__Dataset entries__

================

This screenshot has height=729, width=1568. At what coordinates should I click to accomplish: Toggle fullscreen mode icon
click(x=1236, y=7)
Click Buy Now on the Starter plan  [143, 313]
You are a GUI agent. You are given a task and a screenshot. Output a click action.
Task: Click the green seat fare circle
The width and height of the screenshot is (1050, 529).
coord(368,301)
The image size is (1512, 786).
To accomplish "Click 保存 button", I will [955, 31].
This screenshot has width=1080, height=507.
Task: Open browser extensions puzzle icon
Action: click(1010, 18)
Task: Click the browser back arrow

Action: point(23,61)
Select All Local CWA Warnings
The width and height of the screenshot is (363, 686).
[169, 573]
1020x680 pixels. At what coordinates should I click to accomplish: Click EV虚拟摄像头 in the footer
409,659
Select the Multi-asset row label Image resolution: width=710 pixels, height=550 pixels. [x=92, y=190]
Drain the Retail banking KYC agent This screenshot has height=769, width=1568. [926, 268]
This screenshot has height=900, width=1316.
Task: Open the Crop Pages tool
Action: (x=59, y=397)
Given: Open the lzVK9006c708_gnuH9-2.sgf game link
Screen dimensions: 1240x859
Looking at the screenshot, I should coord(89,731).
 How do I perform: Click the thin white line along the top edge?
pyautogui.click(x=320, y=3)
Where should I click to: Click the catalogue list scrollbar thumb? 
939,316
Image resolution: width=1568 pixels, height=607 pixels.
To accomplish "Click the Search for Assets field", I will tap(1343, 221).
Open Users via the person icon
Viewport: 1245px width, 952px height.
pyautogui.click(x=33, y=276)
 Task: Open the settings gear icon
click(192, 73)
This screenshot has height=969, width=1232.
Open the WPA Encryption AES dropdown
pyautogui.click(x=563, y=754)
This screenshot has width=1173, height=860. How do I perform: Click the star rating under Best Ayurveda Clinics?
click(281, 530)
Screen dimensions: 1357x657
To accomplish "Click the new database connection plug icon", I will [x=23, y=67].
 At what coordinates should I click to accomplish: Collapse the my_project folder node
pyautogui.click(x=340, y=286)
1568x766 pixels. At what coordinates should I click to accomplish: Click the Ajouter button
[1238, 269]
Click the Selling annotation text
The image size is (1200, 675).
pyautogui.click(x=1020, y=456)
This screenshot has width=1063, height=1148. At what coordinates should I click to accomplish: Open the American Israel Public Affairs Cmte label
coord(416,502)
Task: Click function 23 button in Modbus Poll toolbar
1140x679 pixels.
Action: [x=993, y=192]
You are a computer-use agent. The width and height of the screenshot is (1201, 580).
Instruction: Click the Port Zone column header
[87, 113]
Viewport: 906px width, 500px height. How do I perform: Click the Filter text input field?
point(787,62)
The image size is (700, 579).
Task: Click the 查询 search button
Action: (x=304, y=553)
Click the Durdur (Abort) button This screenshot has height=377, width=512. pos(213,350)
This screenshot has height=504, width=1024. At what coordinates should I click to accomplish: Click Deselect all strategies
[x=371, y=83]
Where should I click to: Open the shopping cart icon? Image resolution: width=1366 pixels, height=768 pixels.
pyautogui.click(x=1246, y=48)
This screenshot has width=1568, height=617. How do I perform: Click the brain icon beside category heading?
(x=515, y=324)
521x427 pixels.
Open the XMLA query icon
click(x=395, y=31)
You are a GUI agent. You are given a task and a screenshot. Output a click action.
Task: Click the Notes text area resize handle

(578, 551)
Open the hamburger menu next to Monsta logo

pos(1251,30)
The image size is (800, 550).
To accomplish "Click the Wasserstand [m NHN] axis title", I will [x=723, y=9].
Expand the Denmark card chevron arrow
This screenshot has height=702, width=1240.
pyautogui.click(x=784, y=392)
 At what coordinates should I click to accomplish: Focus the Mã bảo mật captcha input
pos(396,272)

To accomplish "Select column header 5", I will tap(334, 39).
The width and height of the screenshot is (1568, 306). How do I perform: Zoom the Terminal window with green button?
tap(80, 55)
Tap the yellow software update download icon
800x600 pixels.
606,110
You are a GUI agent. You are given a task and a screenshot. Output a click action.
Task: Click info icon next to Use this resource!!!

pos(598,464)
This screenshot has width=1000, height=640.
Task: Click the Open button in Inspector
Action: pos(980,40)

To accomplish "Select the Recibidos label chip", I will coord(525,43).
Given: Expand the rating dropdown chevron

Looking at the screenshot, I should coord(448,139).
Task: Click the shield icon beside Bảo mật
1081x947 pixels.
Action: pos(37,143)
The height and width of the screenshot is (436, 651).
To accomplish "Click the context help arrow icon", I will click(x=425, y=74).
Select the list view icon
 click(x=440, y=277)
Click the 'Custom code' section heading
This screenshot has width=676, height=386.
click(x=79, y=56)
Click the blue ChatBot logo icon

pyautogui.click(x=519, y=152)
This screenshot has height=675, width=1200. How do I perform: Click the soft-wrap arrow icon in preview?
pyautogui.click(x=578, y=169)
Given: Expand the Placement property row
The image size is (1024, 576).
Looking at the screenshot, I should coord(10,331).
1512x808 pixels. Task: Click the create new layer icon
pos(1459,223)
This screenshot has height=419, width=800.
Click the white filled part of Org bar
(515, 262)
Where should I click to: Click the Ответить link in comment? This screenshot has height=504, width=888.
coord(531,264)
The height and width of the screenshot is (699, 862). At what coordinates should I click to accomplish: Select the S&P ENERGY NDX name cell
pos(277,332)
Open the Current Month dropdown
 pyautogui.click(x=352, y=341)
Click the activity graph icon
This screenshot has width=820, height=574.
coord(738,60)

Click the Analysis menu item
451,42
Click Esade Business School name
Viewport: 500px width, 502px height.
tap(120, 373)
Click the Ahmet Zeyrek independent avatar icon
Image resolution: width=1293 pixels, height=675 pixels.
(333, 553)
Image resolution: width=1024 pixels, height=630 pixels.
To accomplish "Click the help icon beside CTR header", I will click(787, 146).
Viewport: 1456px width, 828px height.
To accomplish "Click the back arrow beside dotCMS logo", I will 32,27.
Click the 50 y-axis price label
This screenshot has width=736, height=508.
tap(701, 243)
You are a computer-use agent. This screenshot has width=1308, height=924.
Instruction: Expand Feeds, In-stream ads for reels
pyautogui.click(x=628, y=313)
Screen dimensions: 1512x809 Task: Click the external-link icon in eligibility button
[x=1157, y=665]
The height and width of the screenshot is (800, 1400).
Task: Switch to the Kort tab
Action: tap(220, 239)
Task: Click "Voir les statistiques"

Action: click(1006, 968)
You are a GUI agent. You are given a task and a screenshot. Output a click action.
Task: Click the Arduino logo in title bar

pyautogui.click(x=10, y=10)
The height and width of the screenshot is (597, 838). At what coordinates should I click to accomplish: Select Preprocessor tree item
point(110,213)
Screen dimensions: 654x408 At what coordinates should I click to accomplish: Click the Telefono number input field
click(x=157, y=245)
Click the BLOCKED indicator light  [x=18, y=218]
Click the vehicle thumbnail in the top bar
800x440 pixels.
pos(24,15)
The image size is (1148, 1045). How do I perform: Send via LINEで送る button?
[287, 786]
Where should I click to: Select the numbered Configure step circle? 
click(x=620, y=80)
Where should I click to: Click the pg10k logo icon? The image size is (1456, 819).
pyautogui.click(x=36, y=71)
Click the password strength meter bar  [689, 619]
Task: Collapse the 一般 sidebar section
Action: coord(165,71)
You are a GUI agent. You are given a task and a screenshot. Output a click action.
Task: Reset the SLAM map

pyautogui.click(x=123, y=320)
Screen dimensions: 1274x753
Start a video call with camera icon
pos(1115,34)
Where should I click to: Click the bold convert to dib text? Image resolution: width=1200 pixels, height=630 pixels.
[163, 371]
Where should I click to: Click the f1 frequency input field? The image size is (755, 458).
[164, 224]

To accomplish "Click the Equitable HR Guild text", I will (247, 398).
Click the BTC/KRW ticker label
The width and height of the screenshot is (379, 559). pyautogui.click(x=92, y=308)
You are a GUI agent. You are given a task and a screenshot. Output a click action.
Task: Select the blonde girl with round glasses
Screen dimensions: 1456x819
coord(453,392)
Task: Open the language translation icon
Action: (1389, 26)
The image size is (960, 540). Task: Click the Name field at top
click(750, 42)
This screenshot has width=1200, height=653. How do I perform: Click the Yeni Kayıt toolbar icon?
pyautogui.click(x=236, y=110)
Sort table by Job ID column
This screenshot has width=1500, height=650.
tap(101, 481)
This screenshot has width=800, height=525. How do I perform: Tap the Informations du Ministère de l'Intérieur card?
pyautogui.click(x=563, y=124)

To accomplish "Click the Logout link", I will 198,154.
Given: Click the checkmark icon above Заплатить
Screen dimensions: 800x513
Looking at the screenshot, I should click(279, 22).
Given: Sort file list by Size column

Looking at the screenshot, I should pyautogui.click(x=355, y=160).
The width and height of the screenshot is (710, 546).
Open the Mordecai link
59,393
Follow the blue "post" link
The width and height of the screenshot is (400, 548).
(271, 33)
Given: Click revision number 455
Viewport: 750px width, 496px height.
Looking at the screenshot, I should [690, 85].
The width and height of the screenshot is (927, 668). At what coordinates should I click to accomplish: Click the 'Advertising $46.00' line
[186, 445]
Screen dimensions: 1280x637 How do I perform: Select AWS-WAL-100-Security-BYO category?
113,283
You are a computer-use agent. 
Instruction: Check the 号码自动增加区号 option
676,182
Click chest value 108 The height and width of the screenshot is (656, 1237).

================

__DIRECTIONS FOR THIS TASK__
Report each line in the data that holds the word "computer".

__OUTPUT OF THE TASK__
You are a computer-use agent. The width and height of the screenshot is (1201, 580).
You are a computer-use agent. This screenshot has width=1308, height=924.
You are a computer-use agent. 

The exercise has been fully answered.